> **REQUIRED WORK**
Go through the records and copy each line where the string "beside" occurs.

> **EXERCISE DATA**
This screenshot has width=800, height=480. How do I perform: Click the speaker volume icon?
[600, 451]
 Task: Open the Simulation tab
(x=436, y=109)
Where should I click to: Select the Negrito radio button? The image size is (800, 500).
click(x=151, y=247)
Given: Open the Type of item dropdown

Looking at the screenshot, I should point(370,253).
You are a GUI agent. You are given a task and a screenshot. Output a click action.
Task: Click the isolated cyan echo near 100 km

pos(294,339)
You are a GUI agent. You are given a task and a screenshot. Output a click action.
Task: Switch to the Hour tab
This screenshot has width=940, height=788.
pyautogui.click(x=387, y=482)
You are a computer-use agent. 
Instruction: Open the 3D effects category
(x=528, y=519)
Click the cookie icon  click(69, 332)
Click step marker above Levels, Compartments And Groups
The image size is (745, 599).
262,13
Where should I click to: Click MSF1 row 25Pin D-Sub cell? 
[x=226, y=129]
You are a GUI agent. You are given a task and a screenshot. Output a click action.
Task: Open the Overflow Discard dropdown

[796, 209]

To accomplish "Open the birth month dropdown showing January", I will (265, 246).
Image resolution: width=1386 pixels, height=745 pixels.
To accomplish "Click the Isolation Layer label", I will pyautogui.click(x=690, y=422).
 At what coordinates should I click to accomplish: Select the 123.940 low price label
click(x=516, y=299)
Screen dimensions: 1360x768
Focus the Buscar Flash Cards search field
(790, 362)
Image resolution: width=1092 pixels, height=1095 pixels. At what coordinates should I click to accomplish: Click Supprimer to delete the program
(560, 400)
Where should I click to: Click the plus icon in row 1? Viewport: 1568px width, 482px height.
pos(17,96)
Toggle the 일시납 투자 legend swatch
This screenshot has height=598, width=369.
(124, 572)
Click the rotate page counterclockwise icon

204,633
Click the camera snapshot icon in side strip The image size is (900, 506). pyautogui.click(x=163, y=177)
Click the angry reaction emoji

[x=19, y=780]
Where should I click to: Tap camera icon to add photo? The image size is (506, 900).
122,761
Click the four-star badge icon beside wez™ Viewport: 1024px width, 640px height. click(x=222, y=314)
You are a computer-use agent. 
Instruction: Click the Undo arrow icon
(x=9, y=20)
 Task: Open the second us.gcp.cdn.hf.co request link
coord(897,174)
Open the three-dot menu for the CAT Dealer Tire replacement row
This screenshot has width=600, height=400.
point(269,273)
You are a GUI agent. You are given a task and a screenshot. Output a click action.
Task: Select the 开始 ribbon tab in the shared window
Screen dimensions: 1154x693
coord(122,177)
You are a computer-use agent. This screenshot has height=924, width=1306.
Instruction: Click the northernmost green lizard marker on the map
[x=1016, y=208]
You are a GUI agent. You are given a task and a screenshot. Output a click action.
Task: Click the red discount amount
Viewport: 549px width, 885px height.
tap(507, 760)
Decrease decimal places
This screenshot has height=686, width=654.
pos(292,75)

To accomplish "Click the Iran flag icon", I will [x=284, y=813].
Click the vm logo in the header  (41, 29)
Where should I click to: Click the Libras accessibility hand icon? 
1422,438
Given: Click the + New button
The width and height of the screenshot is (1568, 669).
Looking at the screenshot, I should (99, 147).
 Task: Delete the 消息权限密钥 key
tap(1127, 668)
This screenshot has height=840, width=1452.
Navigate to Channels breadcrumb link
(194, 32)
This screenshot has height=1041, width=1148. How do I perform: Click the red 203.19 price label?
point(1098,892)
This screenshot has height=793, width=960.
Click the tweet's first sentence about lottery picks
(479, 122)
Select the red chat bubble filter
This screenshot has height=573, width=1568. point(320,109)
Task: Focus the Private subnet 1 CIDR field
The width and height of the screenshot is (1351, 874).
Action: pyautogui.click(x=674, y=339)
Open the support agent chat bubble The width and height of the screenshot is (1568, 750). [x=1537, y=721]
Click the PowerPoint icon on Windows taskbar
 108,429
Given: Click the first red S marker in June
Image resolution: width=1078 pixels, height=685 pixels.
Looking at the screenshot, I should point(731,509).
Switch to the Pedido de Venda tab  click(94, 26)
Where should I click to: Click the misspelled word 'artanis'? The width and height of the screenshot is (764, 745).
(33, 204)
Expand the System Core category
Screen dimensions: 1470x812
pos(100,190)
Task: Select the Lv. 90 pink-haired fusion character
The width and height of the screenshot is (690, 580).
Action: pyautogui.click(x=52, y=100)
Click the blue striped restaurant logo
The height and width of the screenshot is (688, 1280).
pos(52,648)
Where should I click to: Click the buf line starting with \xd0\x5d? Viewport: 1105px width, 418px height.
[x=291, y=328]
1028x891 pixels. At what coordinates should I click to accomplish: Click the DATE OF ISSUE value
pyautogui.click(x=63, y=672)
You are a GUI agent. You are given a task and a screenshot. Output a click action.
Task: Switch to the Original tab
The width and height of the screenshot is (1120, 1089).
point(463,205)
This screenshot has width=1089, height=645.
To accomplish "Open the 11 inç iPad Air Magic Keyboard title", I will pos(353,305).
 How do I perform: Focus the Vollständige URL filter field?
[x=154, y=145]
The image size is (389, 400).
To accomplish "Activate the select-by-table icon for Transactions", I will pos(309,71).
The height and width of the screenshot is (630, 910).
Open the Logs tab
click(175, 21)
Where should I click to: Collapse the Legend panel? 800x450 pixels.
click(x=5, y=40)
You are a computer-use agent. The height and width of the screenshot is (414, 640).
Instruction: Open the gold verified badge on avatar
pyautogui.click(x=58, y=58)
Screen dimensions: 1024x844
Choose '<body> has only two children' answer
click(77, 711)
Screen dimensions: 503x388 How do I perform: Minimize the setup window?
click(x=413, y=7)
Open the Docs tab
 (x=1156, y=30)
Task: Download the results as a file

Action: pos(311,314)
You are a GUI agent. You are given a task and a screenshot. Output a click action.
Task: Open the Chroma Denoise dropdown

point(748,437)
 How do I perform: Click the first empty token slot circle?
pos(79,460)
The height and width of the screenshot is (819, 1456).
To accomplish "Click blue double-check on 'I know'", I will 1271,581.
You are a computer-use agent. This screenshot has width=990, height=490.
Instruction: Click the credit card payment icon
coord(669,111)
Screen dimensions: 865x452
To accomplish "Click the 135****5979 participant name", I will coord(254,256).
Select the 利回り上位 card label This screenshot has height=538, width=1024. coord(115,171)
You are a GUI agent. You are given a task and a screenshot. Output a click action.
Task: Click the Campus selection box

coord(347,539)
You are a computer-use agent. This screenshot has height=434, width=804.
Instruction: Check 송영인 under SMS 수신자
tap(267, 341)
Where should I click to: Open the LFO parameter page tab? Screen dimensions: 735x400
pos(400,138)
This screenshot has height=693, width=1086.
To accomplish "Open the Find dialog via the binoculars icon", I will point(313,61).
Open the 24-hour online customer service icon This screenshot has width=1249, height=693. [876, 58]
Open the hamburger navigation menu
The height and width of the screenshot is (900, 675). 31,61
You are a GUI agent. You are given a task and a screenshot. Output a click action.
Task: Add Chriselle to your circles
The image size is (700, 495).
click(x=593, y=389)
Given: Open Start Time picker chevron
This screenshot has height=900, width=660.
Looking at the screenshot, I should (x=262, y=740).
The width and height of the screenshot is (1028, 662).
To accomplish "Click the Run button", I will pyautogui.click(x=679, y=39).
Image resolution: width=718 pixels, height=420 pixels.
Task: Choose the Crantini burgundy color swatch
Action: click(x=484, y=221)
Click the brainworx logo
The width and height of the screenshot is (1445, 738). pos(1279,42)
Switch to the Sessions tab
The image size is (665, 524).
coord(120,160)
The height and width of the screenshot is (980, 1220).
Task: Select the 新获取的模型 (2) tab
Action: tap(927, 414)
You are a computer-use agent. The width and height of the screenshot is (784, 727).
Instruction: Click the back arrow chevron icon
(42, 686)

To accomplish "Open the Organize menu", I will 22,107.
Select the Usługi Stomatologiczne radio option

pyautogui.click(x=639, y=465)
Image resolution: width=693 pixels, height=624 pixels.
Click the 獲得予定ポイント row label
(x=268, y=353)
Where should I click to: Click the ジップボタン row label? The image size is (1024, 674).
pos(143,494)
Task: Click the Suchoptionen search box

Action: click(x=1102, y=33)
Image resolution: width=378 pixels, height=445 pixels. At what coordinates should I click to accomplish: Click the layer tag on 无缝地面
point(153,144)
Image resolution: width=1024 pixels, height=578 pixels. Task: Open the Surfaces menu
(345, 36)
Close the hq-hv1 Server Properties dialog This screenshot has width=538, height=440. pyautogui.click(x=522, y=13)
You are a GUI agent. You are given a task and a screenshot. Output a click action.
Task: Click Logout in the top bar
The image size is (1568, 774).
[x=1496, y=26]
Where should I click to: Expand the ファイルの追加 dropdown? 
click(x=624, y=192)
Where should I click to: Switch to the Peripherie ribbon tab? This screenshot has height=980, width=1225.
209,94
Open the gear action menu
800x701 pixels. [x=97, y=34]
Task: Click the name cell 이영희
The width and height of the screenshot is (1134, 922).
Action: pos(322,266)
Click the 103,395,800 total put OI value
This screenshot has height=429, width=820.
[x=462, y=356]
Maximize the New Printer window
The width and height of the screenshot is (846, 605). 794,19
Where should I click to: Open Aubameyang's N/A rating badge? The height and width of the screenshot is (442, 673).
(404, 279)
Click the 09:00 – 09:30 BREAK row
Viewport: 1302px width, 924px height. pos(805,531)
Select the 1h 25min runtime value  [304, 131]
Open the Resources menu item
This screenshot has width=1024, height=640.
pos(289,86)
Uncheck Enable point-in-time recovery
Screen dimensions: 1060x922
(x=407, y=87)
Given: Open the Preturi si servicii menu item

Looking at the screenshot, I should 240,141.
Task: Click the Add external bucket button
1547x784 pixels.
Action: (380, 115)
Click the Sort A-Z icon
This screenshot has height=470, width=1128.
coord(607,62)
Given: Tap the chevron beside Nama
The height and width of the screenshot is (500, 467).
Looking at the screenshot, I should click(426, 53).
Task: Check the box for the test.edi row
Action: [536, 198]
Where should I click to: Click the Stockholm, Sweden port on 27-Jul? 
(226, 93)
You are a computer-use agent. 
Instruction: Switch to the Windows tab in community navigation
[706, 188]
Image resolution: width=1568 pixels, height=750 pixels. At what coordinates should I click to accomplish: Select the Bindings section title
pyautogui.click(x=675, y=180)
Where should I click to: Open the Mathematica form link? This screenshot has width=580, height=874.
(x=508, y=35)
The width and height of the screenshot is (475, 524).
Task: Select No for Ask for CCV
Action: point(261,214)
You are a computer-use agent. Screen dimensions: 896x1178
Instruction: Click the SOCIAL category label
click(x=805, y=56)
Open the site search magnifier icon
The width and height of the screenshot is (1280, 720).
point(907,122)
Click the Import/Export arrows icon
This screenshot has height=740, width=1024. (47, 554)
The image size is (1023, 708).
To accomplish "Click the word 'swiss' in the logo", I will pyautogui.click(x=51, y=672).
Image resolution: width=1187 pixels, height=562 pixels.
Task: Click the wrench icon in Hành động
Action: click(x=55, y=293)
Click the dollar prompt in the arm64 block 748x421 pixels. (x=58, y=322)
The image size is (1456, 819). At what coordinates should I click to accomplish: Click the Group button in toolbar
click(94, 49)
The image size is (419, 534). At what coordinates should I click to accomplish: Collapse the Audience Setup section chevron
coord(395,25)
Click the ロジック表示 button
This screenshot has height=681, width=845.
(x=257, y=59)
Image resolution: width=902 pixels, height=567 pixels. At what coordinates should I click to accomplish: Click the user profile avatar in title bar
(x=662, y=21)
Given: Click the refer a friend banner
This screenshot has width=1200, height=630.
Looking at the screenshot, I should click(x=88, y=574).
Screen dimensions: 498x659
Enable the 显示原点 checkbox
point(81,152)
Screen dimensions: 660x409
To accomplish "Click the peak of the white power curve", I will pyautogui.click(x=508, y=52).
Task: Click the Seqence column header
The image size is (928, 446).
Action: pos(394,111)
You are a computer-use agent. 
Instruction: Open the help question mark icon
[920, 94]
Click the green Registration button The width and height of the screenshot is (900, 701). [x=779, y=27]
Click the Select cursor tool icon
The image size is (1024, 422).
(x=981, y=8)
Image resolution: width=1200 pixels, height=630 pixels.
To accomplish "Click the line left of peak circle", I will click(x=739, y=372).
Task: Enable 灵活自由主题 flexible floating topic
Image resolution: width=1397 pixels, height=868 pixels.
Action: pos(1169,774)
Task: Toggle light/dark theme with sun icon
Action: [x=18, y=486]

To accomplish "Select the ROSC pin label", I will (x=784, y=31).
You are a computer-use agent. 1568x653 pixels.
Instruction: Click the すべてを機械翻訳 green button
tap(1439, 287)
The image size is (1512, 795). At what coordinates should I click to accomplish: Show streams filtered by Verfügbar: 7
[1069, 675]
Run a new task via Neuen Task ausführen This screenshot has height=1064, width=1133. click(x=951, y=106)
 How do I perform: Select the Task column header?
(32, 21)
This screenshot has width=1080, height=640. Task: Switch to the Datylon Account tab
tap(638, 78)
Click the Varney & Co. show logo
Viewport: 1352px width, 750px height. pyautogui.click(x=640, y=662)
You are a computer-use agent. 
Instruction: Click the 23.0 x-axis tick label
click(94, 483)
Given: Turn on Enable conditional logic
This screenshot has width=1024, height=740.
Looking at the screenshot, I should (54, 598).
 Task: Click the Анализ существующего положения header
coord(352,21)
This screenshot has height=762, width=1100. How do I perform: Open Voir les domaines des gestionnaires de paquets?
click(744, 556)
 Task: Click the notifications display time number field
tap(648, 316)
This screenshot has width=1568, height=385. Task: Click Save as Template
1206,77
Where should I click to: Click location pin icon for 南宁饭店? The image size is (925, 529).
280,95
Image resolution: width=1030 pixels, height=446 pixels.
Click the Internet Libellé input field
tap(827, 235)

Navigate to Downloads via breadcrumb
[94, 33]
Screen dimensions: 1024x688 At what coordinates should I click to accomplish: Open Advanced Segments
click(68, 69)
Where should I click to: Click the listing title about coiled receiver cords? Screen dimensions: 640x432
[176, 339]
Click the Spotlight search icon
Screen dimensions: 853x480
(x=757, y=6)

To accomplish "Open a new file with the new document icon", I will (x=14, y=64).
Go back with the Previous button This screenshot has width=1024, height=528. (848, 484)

> **EXERCISE ANSWER**
Click the four-star badge icon beside wez™ Viewport: 1024px width, 640px height. click(x=222, y=314)
Given: Tap the chevron beside Nama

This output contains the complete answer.